HELM AI Enterprise

The loop from company work to proof.

HELM reads company and code work, finds gaps, drafts specs for review, routes approved actions through PEP/CPI, writes proof back, and summarizes recurring Night Shift work without making the report source truth.

Define the loop terms
CompanyArtifactGraph
A source-backed map of company work, like tickets, docs, calls, PRs, and receipts.
TruthConflict
A mismatch between what one source says and what another source proves.
DriftSignal
A warning that work is moving away from the plan or policy.
GeneratedSpec
A draft work plan made from sources. It is not approved yet.
CPI
The check that validates a plan before HELM lets it continue.
PEP
The boundary that enforces the decision before a tool call runs.
ProofGraph
A record chain that helps replay and check what happened.
EvidencePack
A small bundle of records used to verify one event or review path.
Night Shift
A recurring governed loop that ingests signals, proposes work, runs only low-risk allowlisted actions, and reports evidence.
Code Intelligence Graph
A read-only map of code files, symbols, routes, calls, tests, and impact.

Operating loop

Each step moves work closer to a reviewed action, not around review.

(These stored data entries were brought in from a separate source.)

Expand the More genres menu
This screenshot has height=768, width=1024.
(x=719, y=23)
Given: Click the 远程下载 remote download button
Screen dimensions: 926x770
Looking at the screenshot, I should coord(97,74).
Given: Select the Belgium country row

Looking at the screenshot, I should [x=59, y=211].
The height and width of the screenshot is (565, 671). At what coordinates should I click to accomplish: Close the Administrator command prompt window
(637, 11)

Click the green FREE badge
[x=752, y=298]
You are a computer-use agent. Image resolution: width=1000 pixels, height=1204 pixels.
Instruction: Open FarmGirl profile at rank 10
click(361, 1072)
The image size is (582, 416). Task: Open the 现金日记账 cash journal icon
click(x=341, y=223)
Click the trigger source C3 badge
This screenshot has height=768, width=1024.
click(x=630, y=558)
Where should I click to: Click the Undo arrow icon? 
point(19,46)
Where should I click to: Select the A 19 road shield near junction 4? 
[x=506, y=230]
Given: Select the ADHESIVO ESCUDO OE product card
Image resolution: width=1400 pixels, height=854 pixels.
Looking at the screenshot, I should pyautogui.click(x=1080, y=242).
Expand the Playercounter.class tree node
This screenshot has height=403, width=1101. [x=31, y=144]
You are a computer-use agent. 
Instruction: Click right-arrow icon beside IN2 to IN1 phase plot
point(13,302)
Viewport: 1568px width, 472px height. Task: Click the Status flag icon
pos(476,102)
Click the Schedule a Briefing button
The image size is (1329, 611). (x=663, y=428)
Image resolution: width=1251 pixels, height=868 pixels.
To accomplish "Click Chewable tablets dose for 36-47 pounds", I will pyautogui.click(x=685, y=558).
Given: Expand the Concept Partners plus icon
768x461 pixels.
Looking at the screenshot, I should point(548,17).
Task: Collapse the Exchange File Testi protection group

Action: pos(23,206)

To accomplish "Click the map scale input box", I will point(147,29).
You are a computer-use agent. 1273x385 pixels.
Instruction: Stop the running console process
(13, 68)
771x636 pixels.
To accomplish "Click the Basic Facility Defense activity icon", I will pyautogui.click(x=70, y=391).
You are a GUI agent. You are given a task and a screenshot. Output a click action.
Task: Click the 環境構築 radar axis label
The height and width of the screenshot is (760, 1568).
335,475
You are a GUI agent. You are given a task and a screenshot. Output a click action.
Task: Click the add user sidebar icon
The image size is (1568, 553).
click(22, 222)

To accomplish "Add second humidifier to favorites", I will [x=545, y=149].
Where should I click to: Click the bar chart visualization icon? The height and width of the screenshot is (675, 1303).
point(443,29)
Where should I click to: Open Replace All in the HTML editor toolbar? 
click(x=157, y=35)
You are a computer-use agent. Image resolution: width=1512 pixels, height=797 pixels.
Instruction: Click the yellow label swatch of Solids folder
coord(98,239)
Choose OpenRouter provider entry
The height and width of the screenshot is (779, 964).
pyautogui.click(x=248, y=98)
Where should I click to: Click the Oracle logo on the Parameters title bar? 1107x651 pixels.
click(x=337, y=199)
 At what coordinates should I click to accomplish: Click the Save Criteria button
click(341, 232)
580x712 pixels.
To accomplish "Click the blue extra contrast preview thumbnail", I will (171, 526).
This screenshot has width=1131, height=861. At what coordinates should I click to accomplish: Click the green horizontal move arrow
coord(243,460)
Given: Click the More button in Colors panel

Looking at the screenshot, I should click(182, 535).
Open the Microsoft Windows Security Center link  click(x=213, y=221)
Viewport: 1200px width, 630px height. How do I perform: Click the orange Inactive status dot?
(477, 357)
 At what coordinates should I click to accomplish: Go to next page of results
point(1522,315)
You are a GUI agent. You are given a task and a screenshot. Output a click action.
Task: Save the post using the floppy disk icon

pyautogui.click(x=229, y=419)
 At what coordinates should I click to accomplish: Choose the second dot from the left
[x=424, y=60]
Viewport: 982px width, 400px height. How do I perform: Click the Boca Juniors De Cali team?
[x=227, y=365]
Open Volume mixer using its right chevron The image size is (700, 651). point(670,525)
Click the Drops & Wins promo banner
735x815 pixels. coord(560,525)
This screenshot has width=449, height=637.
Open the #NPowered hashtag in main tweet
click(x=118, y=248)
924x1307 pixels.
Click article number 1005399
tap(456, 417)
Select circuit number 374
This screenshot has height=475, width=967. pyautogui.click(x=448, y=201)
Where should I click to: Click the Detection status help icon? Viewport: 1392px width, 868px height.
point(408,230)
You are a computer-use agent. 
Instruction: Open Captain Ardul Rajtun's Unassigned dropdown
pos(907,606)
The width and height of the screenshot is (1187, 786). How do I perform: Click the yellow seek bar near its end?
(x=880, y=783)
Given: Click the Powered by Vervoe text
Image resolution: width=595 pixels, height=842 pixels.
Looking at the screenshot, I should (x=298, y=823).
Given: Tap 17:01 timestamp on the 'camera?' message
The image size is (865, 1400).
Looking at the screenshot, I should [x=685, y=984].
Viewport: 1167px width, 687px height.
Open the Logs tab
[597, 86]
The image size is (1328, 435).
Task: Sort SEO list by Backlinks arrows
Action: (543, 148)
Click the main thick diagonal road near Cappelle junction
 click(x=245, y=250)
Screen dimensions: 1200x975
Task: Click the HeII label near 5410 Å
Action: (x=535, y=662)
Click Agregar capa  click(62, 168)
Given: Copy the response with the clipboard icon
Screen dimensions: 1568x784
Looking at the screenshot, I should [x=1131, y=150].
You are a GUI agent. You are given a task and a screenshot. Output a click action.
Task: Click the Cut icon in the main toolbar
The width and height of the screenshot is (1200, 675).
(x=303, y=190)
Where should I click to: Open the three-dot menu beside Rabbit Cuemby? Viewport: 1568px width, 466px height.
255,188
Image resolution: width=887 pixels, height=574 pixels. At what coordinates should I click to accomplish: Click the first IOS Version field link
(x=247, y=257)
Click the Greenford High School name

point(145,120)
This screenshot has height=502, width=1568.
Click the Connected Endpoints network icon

  1. Ingest company artifacts Meetings, decisions, tickets, PRs, commits, deployments, customer notes, specs, receipts, and EvidencePacks enter with source and permission data.
  2. Build CompanyArtifactGraph Artifacts become a source-backed graph. The graph makes work visible. It does not approve action.
  3. Query company state Answers say if they are draft, canonical, disputed, stale, or unavailable.
  4. Compare should-vs-is HELM compares what should happen with what is happening.
  5. Emit TruthConflicts and DriftSignals Conflicts and drift become review items, not automatic action.
  6. Generate source-backed specs GeneratedSpecs include goals, evidence, risk, approvals, connectors, and receipt needs.
  7. Route approved action through PEP/CPI CPI checks the plan. PEP gates the side effect. Missing authority fails closed.
  8. Record Receipt / ProofGraph / EvidencePack The decision, policy, evidence, and proof needs are recorded for review.
  9. Close the loop with evidence Closure evidence shows which gap changed and what proof remains.
  10. Summarize the morning report Night Shift reports cite receipts and EvidencePacks. The report is a summary, not source truth.

Recurring operation

Digital, analog, and kinetic examples use the same authority boundary.

Low-risk allowlisted work can run only inside explicit policy. Risky work escalates. Forbidden work denies. Simulator-labeled physical gateway examples stay labeled as simulator proof.

Digital

Engineering GeneratedSpec proposes a PR. Serious SaaS Mode requires CodeIndexReceipt, CodeImpact, affected tests, CI, rollback, and closure diff within write_set.

Analog

Support proposes a bounded refund. Small allowlisted refunds may ALLOW with receipt; high-risk refunds ESCALATE; forbidden refunds DENY.

Kinetic

AMR mission gateway receives a simulator-labeled mission. Missing safety profile DENYs; approved mission needs safety, telemetry, emergency halt readiness, and command/outcome receipts.

Concrete example

A promise gap becomes a reviewed action.

Customer promise gapartifact to receipt
StageWhat changes
ArtifactA customer promise and a release ticket disagree about what will ship this week.
Review itemHELM emits a TruthConflict so a human can decide whether the gap matters.
DraftA GeneratedSpec proposes the release-note update, owner, tests, approval, and proof need.
BoundaryThe approved action crosses CPI and PEP before any issue, PR, or message is dispatched.
ReceiptThe final decision records policy, approval, action payload, and closure evidence.

Authority rule

Company context can inform proposals. It cannot authorize side effects.

Query answers, drift labels, and GeneratedSpecs stay proposals until reviewed, approved, and routed through HELM.

All side-effectful action crosses PEP/CPI and produces receipts.